*Questions*
1/ Rewrite the passage on T-cell receptor diversity between "The investigators found" and "CD4+ T cells.", inclusive, changing "healthy donors" to "healthy volunteers".
2/ Translate this sentence from the passage on T-cell receptor diversity into Spanish: "The decline was particularly pronounced in CD4+ T cells."

*Text passage*
++++++

For the Shipp and Liu teams, the T-cell receptor provided a lens into how well the immune system springs into action in response to PD-1 blockade. Specifically, they were interested in T-cell receptor diversity, the number of unique receptors within a given blood sample. Greater diversity equals a more nimble, versatile response, much as a socket wrench set with dozens of attachments can handle more jobs than a smaller set.

As Shipp puts it, “T-cell receptor diversity reflects the ability of T cells to potentially recognize multiple antigens and mount immune responses.”

To gauge T-cell receptor diversity, researchers analyzed the structural make-up of T-cell receptors in each blood sample, a process known as “receptor sequencing.” They sequenced the receptors on all the T cells within each sample and separately evaluated those on CD4+ and CD8+ T cells.

The investigators found that patients with Hodgkin lymphoma had significantly less T-cell diversity than healthy donors did, suggesting that a reduced T cell response plays an important role in the development of the disease. The decline was particularly pronounced in CD4+ T cells.

Other findings pointed to a connection between T-cell receptor diversity and the effectiveness of PD-1 blockade. “Patients who achieved the most favorable responses to blockade — whose cancer became undetectable after treatment — had higher initial diversity than those with only partial responses. And patients who had no response to PD-1 blockade had lowest initial diversity,” Shipp comments.

Investigators also looked at changes in CD4+ and CD8+ T cell diversity during treatment with PD-1 inhibitors. “We found that treatment was associated with a highly significant increase in CD4+ cell diversity but no increase at all in the diversity of CD8+ cells,” Shipp observes. “This is strong evidence that CD4+ cells are key actors in the immune response to PD-1 blockade.”

++++++

*Data provided*
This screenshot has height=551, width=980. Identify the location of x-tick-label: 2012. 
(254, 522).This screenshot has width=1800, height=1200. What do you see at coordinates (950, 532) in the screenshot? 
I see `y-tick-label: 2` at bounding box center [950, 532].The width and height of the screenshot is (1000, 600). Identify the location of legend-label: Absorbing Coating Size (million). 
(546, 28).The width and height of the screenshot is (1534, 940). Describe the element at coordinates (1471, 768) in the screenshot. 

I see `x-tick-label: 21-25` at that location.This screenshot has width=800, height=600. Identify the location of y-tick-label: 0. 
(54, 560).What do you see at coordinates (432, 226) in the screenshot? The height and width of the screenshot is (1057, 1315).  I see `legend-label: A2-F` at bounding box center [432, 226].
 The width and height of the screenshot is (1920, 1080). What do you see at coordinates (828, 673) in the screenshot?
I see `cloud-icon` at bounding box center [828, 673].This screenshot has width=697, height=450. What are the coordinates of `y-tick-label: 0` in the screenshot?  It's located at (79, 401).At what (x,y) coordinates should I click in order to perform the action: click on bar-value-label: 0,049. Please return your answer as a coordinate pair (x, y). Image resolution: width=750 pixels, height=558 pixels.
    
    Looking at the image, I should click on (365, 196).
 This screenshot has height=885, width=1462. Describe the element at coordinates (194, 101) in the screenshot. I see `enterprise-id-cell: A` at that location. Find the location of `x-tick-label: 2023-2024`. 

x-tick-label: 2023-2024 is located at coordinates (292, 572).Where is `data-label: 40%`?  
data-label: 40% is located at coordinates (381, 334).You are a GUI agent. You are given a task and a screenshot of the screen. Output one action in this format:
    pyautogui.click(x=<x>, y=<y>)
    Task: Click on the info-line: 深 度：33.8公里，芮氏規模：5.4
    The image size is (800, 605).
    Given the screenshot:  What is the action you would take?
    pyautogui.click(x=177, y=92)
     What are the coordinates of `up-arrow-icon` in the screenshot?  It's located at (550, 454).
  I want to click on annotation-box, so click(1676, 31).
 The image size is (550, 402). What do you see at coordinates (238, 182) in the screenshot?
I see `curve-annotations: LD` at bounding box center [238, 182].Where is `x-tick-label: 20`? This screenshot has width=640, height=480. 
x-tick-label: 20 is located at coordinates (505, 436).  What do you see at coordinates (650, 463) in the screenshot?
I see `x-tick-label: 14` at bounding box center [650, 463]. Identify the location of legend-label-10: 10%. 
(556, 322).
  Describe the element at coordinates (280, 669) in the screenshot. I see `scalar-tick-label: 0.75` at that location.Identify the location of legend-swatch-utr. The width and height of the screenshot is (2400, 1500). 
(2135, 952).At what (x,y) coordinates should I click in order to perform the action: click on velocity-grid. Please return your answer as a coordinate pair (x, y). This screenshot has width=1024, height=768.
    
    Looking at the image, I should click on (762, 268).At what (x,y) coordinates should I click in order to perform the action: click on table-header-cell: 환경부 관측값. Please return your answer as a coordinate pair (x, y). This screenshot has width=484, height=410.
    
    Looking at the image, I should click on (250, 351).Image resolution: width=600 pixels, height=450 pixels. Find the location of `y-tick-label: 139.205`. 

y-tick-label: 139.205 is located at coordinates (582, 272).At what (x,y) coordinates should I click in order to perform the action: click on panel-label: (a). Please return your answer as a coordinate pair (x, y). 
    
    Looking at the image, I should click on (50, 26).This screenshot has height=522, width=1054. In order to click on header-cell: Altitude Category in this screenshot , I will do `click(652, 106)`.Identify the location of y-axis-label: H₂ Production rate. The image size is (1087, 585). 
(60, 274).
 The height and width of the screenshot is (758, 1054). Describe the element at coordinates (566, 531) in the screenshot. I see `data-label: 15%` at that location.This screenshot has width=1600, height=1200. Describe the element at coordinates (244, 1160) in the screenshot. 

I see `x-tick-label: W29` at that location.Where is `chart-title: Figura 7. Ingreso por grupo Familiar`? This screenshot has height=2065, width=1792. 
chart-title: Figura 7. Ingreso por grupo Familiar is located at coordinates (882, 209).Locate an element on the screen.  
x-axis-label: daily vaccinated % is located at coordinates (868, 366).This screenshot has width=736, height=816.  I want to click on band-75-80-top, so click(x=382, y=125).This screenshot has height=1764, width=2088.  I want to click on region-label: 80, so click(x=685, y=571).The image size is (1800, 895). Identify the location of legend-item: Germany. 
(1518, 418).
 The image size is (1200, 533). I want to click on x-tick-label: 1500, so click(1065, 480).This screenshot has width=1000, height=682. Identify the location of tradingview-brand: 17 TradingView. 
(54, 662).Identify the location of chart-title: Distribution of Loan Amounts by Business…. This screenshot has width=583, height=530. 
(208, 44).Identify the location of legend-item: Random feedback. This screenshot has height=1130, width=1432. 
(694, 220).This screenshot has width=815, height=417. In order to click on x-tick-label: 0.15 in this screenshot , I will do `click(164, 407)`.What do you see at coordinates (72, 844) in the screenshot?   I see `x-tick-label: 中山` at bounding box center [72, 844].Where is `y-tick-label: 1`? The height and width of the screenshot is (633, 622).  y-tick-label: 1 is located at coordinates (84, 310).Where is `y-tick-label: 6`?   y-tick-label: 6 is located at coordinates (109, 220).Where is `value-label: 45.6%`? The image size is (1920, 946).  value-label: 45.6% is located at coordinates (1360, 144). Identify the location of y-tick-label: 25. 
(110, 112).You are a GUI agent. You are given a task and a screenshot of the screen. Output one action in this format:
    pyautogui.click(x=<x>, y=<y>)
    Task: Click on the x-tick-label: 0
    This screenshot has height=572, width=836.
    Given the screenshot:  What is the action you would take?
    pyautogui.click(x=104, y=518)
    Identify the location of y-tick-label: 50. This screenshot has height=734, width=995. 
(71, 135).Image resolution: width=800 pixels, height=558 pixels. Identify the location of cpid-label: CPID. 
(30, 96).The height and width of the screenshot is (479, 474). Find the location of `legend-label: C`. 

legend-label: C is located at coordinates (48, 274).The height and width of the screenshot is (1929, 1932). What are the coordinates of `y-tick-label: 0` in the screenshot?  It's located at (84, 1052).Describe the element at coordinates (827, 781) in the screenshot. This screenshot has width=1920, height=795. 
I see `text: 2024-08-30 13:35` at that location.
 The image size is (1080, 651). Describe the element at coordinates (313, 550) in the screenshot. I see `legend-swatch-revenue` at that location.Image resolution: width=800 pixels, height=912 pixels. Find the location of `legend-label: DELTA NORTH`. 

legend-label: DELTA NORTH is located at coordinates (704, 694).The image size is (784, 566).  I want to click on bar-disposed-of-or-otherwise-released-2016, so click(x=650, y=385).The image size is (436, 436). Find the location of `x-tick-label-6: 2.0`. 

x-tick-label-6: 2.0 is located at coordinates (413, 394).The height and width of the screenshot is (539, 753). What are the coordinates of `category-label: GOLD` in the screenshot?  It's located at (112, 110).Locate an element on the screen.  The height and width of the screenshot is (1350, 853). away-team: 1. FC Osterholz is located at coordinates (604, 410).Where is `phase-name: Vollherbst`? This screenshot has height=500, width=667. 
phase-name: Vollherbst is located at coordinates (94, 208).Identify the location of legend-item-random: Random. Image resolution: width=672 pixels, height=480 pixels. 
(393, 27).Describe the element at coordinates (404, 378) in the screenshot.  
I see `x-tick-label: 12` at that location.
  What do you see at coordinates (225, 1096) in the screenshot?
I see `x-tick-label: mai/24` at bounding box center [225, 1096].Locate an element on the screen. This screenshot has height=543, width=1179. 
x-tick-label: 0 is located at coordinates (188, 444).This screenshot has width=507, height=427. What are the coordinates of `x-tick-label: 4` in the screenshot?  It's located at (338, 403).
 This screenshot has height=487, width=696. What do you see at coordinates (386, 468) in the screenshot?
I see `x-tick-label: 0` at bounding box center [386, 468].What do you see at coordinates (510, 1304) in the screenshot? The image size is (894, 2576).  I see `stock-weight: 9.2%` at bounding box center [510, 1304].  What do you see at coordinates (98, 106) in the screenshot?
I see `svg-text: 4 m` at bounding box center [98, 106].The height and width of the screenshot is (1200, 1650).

++++++

*Results of the exercise*
1/
The investigators found that patients with Hodgkin lymphoma had significantly less T-cell diversity than healthy volunteers did, suggesting that a reduced T cell response plays an important role in the development of the disease. The decline was particularly pronounced in CD4+ T cells.

2/ La disminución fue especialmente pronunciada en las células T CD4+.